Record structs pick up the other frills that you get with ordinary records, like the ability to use with and automatic support for value-type equality with the == and != operators. And behind the scenes, record structs are — like all structs — value types that are allocated on the stack. This can be a significant consideration when optimizing certain code routines. To learn more, I recommend this low-level look at the way record structs are implemented.
Required properties (Cut)
It seems like a simple ask — a way to define a property so it needs to be set during initialization. In classic OOP programming, the constructor fills that role, but the price is a lot of boilerplate. And modern studies tell us that the source of a surprisingly large share of programming bugs is minor mistakes in exactly this kind of boilerplate.
In C# 9, we started using the record type as a lightweight way to deal with immutable structures data. Bulky constructors aren’t a great fit for modern records, and the required keyword stood out as a much cleaner solution. But as always, the devil is in the details. After all, we already have a lot of modifier keywords clogging up our properties. And should required really be called mustinit or something else? Does the modifier belong on the property itself or the setter?
As is often the case with code, these details seem trivial until you actual begin implementing a solution. The C# overlap between old-school OOP and newer, functional-influenced coding practices needs to be managed very carefully so it doesn’t overwhelm the language with extra baggage. The required keyword is just the latest casualty, and the discussion continues for C# 11. As the team says, “We know we want to do something here, but we need to find a good syntax.”
A hidden feature: Static abstracts in interfaces
Interestingly, there’s one new feature that disappeared from view but is still in the C# compiler. The feature is static abstract members in interfaces, and it does exactly what its long mouthful of a name says.

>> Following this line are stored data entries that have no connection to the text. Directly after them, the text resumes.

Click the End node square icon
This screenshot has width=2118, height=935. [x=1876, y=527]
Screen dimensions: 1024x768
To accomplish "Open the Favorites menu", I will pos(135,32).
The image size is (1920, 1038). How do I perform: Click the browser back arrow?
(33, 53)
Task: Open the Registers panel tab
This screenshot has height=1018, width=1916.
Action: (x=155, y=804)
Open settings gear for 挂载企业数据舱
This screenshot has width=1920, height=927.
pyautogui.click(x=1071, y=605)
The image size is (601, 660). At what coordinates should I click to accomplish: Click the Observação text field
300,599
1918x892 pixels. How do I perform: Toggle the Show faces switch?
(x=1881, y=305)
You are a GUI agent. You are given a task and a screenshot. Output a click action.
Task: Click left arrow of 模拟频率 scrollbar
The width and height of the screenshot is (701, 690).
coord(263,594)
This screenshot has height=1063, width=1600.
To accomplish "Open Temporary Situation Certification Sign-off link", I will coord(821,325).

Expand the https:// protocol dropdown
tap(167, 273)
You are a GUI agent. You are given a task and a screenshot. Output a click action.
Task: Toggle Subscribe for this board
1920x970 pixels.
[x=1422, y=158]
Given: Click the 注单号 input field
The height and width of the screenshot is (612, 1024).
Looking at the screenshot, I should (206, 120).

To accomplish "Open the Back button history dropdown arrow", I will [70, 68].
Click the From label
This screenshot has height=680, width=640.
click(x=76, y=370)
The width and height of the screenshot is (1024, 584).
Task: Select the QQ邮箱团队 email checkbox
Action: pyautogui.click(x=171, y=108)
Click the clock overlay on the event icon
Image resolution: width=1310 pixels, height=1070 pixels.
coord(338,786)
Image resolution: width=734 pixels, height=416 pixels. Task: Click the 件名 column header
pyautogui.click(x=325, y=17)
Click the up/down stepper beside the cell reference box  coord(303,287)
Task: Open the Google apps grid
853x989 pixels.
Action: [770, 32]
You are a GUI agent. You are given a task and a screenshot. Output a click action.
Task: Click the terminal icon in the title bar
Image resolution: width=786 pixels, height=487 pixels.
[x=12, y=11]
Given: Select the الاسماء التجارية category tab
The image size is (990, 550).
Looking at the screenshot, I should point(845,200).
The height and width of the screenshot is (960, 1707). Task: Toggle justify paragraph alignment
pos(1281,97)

Here’s a quick review. C# 8 added the ability to put static members in an interface, but the interface needed to include the implementation code. In C#10, the static members can be abstract, so the class that implements them can provide its own implementation. This sounds neat, but a bit over-complicated, until you consider some of the potential uses. One of the most requested is generic math, which allows you to use operators (which are implemented as static methods) on generic types. You can dive into that deep subject over here.
The catch is that this feature is in preview, and you need to explicitly enable it using the EnablePreviewFeatures project setting. This raises an obvious question — why is this feature being shipped out to developers in preview mode rather than quietly deferred, like so many other missing C# features? The answer is that Microsoft wants to collect developer feedback before it formalizes static abstracts in interfaces. The feature isn’t production-ready (in fact, it’s almost certain to pick up some breaking changes before an official release), but it’s ready for experimentation. Fun!
Any language designer will tell you that what gets left out of a language is more important than what’s put in. Add a half-baked feature without proper consideration of the potential side effects, and it’s there forever — or at least as long as the language lives. With that in mind, it’s no surprise that the team managing C# is a conservative bunch, willing to wait on new ideas, even if they seem to be relatively small changes. As you’ve seen, many of the features that were dropped from C# 10 are still on the agenda for C# 11. And there’s only 12 more months of waiting to see if they make the next cut.